Problem description =
From the listing below, pull out every line where the string "three" appears.

Input data =
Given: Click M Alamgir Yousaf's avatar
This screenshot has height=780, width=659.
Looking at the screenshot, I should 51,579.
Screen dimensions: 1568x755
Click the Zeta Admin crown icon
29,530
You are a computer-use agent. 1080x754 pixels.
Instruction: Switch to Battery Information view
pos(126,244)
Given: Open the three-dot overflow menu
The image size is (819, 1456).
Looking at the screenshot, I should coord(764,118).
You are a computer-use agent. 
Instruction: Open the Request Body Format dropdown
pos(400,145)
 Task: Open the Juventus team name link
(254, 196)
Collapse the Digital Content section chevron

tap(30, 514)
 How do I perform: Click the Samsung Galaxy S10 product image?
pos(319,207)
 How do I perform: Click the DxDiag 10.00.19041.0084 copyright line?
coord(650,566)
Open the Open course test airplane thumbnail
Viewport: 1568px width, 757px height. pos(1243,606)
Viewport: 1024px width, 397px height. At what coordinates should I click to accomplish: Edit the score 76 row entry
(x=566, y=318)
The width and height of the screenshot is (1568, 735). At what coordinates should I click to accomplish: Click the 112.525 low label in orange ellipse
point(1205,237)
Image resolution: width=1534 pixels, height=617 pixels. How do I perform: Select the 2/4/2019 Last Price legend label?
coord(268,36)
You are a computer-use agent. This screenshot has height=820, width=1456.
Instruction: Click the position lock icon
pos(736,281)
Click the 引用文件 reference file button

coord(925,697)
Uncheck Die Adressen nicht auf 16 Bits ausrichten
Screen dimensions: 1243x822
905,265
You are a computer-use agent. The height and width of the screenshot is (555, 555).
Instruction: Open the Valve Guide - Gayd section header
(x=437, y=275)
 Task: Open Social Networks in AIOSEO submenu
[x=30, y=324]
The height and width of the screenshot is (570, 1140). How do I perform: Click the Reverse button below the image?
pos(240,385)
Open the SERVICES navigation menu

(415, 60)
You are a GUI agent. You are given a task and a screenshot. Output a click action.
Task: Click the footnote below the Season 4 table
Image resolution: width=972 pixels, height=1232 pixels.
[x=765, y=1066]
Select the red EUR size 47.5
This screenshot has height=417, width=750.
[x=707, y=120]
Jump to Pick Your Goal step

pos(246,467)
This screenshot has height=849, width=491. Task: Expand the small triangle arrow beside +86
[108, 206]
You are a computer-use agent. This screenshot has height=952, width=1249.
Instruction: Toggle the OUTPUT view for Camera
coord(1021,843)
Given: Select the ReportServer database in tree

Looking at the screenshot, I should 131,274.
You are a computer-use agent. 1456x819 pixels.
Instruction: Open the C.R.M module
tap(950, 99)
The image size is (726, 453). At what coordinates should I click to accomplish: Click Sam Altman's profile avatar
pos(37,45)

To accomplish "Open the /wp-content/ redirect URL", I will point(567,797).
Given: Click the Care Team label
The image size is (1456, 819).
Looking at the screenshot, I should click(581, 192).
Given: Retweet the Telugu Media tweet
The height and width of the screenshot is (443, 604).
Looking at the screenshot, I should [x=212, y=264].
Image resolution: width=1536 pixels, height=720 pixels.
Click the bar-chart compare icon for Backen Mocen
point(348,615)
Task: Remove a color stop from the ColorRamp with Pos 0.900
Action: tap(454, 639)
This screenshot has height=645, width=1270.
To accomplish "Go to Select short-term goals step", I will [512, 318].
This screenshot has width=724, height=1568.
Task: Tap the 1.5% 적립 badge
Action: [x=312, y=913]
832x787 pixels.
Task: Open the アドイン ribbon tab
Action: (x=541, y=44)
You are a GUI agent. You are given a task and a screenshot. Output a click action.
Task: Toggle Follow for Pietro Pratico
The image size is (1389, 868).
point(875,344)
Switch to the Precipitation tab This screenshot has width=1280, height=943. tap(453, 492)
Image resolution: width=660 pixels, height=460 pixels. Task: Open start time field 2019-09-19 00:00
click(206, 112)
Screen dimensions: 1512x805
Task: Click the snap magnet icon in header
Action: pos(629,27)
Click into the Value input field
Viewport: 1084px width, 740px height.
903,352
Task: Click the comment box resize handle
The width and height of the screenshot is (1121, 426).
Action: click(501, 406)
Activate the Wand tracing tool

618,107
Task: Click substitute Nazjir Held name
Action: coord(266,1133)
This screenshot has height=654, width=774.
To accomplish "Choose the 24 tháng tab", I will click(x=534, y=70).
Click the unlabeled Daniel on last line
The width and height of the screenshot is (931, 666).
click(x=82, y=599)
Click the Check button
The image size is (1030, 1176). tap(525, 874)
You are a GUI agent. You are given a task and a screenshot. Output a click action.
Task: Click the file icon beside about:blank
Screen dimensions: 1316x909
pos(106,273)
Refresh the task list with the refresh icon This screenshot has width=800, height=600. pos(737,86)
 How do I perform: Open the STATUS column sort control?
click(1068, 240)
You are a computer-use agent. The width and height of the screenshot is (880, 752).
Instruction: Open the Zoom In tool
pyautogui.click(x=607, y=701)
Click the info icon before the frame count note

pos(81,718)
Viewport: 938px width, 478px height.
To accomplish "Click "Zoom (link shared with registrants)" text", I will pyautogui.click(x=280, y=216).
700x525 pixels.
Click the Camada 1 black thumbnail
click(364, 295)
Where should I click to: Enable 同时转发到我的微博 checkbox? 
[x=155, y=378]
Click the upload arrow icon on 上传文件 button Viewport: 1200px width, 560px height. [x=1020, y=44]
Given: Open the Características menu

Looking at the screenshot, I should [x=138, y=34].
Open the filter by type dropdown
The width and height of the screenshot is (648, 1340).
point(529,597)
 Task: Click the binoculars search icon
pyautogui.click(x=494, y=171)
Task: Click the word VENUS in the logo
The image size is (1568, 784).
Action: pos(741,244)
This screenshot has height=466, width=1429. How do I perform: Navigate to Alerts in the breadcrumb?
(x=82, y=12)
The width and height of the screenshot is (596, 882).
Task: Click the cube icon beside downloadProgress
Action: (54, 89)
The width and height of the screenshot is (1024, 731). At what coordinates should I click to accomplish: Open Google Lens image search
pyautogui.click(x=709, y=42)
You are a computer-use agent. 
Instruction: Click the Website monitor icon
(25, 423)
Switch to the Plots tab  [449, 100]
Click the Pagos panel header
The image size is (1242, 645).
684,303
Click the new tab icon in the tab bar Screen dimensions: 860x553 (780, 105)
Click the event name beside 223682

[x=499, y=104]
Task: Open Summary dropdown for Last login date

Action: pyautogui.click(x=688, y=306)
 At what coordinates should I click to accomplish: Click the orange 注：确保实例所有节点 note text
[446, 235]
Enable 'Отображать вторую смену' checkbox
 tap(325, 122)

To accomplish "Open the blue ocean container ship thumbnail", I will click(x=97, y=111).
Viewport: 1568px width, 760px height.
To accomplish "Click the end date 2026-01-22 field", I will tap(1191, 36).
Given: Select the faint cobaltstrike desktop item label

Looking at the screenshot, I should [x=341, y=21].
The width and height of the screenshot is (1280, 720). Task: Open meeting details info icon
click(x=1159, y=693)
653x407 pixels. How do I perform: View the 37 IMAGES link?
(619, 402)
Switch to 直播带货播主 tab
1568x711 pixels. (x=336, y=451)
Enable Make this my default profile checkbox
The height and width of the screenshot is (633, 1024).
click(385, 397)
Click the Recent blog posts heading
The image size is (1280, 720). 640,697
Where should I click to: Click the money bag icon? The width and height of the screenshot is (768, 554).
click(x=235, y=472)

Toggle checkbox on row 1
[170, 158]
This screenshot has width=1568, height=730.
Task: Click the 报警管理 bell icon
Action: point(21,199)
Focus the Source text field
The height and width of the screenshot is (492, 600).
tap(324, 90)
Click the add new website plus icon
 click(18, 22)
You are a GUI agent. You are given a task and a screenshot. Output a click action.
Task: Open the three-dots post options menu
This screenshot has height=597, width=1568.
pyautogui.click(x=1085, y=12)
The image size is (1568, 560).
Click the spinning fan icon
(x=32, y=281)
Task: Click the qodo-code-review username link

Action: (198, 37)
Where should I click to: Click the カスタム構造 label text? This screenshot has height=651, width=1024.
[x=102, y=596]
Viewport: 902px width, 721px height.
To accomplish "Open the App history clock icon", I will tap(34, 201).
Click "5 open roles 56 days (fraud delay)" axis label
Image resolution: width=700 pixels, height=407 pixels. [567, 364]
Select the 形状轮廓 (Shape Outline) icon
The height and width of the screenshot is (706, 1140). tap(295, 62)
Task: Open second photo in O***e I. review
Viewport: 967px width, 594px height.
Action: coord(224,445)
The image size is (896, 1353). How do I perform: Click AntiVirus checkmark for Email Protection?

Task solution =
Given: Open the three-dot overflow menu
Task: Open the three-dots post options menu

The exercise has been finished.